Even institutional real estate investors such as pension funds and other funds, which a few years ago preferred to purchase pure retail or office properties, have discovered the charm of the mixed use quarter. Even federal policy has taken up this matter, creating this year a new area type in the Federal Construction Code, the urbane area, governed by laxer noise rules and thus easing residential, commercial and other uses in close proximity.
Urbanity is the goal. A use mix is decisive so that an exchange among people is favoured and a quarter is made so exciting that one wants to visit it again and again – regardless of whether one works or lives there. In this respect, the conditions are not bad for Europacity, with its varied uses. If one day thousands of people live around the Heidestrasse, retailers and café owners will recognise their opportunities. That would be something: a Europacity in which the Heidestraße is actually a boulevard with strolling pedestrians, with inviting small shops, parents sitting in cafés and their children playing in the city square.
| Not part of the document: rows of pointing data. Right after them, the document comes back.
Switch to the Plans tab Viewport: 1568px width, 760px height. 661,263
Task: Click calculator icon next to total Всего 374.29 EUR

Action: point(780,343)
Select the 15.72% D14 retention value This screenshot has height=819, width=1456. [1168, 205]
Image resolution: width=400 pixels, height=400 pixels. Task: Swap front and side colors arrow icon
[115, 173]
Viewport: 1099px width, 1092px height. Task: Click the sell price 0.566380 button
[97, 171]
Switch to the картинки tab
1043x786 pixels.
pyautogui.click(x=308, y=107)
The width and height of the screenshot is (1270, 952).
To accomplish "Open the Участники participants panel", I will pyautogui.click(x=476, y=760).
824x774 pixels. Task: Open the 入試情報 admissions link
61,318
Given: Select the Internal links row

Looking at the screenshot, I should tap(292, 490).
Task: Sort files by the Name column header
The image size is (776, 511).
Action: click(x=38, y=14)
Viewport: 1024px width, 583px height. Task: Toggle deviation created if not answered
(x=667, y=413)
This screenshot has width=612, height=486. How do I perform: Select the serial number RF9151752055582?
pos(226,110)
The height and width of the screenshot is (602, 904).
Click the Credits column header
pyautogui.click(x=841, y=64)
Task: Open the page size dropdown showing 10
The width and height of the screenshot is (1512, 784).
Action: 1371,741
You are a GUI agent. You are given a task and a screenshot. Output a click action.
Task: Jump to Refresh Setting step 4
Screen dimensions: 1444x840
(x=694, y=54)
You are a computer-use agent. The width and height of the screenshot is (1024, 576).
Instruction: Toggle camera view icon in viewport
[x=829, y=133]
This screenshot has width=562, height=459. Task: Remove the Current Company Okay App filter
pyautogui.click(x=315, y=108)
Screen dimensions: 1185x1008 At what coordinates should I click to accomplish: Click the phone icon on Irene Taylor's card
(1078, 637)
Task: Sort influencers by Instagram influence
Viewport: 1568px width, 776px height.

Certainly the critical voices will not be silenced so quickly. But how do the critics actually know that urbane life and an inspirational mix will never be established in the Europacity? A city is—even with all the necessary care for urban planning and architecture, never completely subject to planning. Ultimately the city is made by people who appropriate the urban space and feel at home in it.
What’s there again, on the orange-coloured construction containers between Heidestraße and the canal? “Living happily”. A great goal worthy of hard work.